Thoughts on Thanking

So my mom asked me a question the other day, and it's got me thinking about thanking. She wondered why people don't take the time to send thank you notes anymore. She said she doesn't need a thank you note only for the sentiment. Often she leaves a gift on a doorstep or with a family member, and just wants to make sure the person actually got the gift. And if not a thank you note, a phone call?

"I guess times have just changed," she said.

Rewind about 30 years. Yes, that's how old I am. My mom has engrained in my mind since the day I was born that when someone does something nice for you, you respond by sending them a thank you card to let them know how much you appreciate it. No good deed should ever go unnoticed - or unthanked.



Until recently I've been pretty good about sending my thank you notes whenever the situation presented itself. It isn't always necessarily about a gift, either. If someone said something that made my day, off went a thank you card. If someone went out of their way for me or my family in any way, you guessed it - they got their thank you card in the mail a few days later.

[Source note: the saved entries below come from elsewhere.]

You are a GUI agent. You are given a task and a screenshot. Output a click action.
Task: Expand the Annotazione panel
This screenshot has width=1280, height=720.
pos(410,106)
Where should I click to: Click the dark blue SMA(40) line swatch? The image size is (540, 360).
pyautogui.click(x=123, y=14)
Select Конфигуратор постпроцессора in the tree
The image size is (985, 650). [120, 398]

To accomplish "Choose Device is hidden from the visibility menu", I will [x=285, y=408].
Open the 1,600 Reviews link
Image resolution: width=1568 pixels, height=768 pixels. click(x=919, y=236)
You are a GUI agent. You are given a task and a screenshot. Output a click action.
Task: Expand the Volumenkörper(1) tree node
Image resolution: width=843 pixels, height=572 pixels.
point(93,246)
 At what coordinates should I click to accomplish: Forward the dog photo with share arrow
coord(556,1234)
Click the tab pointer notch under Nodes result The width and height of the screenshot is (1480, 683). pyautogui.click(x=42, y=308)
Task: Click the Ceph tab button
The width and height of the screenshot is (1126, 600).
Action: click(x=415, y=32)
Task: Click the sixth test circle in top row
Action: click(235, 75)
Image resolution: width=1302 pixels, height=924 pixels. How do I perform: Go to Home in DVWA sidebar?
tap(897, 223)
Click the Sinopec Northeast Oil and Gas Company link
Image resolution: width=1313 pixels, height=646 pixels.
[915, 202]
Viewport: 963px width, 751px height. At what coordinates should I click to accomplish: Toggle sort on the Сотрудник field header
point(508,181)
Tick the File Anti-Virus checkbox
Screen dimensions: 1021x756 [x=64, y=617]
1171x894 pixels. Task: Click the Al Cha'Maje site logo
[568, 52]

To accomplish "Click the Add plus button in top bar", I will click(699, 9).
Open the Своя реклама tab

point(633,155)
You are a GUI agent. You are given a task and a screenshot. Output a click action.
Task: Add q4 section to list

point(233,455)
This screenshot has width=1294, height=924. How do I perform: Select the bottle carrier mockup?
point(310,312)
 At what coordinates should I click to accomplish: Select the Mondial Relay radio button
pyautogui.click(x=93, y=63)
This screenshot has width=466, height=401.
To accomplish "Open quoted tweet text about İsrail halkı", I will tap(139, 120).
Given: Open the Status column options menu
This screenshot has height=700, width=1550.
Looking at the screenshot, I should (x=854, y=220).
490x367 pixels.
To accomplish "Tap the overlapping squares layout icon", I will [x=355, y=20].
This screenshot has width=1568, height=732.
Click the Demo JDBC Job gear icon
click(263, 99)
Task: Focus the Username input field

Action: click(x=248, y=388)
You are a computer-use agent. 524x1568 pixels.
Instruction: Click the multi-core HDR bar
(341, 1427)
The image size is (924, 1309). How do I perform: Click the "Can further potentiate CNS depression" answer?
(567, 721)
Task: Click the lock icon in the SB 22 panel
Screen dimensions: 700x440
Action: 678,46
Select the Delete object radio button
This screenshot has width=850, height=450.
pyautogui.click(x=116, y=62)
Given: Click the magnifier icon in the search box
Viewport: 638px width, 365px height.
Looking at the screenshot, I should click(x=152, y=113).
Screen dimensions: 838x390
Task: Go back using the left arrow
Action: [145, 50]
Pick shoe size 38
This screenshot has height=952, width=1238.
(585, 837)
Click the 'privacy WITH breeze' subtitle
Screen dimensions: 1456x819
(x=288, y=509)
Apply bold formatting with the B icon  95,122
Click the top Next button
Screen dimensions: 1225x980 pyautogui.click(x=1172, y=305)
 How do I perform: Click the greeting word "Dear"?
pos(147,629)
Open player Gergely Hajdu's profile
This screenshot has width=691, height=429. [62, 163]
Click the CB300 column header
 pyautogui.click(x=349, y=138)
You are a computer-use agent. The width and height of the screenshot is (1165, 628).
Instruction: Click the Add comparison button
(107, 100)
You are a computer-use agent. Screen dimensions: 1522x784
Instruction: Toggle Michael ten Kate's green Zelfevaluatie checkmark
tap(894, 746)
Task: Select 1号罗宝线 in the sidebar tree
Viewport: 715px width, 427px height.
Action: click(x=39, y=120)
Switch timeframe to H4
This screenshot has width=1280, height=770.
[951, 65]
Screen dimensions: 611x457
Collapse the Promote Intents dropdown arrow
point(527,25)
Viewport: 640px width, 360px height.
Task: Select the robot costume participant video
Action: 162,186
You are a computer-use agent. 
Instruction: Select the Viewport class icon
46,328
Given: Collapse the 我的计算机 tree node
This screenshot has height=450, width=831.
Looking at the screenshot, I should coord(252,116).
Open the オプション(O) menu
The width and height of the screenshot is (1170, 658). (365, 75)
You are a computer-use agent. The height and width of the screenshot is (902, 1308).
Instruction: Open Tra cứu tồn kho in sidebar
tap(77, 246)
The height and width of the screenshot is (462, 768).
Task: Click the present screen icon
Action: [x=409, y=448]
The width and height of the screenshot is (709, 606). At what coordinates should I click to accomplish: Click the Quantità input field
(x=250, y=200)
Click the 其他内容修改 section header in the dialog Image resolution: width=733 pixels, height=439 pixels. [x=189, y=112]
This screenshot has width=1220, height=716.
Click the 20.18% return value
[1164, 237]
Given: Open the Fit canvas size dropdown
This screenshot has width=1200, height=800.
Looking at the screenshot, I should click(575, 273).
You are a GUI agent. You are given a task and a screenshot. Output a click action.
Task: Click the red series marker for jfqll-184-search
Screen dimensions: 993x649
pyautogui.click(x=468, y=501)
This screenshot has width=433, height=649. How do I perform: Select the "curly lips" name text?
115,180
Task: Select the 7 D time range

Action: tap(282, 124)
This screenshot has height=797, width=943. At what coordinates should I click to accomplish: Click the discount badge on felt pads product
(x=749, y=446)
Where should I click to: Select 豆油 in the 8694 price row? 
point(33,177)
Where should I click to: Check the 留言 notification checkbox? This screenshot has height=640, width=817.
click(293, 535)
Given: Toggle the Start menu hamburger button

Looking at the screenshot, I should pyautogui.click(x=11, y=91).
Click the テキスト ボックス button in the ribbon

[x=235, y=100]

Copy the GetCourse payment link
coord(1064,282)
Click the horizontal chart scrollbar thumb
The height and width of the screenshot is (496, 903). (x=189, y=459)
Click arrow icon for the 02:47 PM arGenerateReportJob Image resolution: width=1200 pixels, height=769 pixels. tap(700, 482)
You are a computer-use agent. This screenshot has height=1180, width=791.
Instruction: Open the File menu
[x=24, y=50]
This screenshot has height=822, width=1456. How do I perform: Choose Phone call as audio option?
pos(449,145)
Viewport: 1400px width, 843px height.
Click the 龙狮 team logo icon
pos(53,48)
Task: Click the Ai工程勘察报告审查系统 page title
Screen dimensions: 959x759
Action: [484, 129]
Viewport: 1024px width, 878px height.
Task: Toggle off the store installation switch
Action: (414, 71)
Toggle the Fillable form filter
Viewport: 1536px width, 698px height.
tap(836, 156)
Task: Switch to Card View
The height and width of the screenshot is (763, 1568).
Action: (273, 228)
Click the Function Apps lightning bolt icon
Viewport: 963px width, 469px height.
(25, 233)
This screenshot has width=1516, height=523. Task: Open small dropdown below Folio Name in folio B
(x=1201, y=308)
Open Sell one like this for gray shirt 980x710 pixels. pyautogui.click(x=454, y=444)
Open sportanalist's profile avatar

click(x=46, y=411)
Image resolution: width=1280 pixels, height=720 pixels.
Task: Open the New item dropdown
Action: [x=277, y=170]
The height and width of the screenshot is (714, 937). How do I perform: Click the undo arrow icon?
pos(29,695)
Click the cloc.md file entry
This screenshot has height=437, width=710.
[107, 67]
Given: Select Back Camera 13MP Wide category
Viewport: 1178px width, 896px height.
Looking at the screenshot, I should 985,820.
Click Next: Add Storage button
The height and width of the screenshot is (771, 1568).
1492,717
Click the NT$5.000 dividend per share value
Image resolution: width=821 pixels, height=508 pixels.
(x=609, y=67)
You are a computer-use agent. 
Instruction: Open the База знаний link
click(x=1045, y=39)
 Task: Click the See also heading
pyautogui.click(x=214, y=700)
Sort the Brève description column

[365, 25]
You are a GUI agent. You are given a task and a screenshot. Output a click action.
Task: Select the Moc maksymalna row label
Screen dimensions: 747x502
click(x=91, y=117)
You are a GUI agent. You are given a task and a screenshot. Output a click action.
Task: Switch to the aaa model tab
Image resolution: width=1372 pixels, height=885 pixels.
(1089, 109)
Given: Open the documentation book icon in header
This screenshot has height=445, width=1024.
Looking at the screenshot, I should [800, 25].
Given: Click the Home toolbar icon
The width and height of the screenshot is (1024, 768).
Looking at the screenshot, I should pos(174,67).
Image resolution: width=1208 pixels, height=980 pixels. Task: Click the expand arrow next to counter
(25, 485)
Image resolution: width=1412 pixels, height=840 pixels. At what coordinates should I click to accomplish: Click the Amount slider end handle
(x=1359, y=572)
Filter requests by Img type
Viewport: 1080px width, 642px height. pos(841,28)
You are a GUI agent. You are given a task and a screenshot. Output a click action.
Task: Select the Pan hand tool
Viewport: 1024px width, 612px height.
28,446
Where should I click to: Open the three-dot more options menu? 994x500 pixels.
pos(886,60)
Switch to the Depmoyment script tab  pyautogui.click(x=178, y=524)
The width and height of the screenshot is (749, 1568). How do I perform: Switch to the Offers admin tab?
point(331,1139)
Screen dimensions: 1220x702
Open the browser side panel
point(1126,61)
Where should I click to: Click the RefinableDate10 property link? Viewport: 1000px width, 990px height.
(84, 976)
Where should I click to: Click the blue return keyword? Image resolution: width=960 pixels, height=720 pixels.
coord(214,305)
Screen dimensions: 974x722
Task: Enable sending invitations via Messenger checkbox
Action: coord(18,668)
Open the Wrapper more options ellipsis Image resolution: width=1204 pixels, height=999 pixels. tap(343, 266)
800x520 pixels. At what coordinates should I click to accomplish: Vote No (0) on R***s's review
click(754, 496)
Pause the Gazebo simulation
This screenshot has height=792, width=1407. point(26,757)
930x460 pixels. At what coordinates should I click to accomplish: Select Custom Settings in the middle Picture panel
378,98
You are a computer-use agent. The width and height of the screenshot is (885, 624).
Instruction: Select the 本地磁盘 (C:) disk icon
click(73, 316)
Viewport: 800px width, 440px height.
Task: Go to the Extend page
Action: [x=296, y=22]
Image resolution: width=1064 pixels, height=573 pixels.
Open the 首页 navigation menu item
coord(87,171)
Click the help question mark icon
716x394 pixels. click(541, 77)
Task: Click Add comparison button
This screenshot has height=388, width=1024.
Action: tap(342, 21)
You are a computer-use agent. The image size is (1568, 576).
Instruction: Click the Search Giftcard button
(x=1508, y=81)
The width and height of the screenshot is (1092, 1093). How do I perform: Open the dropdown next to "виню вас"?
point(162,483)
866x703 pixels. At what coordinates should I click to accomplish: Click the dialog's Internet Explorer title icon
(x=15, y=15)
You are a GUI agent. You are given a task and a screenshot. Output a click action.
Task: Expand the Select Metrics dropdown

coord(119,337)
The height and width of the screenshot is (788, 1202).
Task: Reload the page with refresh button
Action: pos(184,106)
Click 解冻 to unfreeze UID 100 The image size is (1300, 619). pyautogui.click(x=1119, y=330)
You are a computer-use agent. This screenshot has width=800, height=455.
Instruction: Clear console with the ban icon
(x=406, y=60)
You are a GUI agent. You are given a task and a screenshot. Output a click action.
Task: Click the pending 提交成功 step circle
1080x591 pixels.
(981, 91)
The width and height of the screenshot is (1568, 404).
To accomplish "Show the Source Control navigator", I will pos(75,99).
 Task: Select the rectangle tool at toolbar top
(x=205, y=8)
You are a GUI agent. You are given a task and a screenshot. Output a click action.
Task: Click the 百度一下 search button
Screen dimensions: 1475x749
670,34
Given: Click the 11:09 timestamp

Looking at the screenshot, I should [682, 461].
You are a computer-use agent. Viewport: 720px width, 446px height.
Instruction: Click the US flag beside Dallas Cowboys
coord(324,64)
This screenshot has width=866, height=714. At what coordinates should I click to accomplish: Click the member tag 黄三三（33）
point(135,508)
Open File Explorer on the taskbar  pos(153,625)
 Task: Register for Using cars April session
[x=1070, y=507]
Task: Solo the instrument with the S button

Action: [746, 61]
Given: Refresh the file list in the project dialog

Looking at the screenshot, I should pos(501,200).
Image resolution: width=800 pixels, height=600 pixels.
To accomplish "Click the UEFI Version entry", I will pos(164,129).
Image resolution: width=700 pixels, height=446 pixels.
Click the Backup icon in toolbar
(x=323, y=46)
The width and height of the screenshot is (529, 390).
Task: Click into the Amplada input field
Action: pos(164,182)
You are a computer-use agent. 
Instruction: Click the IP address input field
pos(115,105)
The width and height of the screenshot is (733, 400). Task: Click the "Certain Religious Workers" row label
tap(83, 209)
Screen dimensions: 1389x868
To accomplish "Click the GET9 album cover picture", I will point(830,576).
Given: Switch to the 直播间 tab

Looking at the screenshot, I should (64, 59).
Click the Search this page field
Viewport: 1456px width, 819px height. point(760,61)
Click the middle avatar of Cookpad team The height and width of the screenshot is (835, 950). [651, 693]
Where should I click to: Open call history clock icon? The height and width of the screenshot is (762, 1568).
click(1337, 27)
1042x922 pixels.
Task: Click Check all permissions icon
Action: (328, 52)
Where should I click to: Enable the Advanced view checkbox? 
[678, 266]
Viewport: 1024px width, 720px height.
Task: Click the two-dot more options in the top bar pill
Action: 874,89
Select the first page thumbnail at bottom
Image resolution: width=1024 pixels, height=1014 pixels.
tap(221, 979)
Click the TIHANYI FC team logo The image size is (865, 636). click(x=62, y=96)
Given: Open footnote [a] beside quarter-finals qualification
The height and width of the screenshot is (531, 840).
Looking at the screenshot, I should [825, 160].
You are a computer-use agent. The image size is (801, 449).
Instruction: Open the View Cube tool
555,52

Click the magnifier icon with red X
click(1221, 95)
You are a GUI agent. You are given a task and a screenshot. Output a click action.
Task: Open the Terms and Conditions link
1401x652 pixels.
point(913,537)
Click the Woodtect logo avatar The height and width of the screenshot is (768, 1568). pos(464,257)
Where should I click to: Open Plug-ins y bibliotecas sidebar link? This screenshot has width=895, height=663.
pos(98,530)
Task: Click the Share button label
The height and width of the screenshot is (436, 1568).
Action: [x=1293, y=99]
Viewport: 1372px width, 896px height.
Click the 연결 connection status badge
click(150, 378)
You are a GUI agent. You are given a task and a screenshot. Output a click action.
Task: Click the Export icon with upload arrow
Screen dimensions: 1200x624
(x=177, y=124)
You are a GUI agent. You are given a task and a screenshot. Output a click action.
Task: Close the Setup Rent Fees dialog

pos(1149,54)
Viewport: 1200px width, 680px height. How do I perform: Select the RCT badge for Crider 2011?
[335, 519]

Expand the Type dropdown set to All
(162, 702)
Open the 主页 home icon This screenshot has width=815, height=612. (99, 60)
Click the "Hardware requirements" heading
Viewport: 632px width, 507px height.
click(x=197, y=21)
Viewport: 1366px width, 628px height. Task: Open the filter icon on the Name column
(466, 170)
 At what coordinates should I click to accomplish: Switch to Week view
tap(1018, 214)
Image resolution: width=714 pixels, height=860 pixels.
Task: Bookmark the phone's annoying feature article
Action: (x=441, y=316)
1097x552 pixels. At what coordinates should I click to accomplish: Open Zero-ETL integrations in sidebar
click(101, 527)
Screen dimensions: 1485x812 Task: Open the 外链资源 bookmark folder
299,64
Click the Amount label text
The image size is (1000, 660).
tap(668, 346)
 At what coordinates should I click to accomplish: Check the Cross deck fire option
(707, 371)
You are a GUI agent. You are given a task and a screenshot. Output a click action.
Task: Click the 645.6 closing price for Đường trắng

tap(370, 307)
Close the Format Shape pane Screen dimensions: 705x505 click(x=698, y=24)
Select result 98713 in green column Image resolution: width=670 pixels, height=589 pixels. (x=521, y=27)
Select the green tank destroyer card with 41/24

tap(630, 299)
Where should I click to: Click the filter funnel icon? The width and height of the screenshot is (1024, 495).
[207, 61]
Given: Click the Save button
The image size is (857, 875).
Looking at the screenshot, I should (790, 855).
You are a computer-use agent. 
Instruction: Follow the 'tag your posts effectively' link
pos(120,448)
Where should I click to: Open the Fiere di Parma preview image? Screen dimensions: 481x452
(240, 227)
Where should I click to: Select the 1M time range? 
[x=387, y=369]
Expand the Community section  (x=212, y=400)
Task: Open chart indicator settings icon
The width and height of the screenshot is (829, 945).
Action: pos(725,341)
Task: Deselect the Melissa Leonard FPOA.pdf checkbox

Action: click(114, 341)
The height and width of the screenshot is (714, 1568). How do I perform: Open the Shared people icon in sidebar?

But it was sometime last fall that I fell out of my habit. The reason? I was at lunch with some of my friends, and they started making fun of me for all those thank you notes! They said it was sweet, but basically, it was a bit much. They thought my saying thank you was enough. I went away from the lunch thinking, 'Okay, I'll save some time, some trees, and some teasing, and forego my thank you notes.'

So Christmas came. Oby, Chloe and I were spoiled. Last Christmas I had stocked up on festive thank you notes, so I had them. But I didn't fill them out. I didn't send them. Not even to my mom. *Gasp!* It actually took physical restraint to change my habit, but I managed. And then I realized that it did save a lot of time, stamps, and trees by not sending an actual thank you note. Of course everyone who gave gifts was thanked - in person.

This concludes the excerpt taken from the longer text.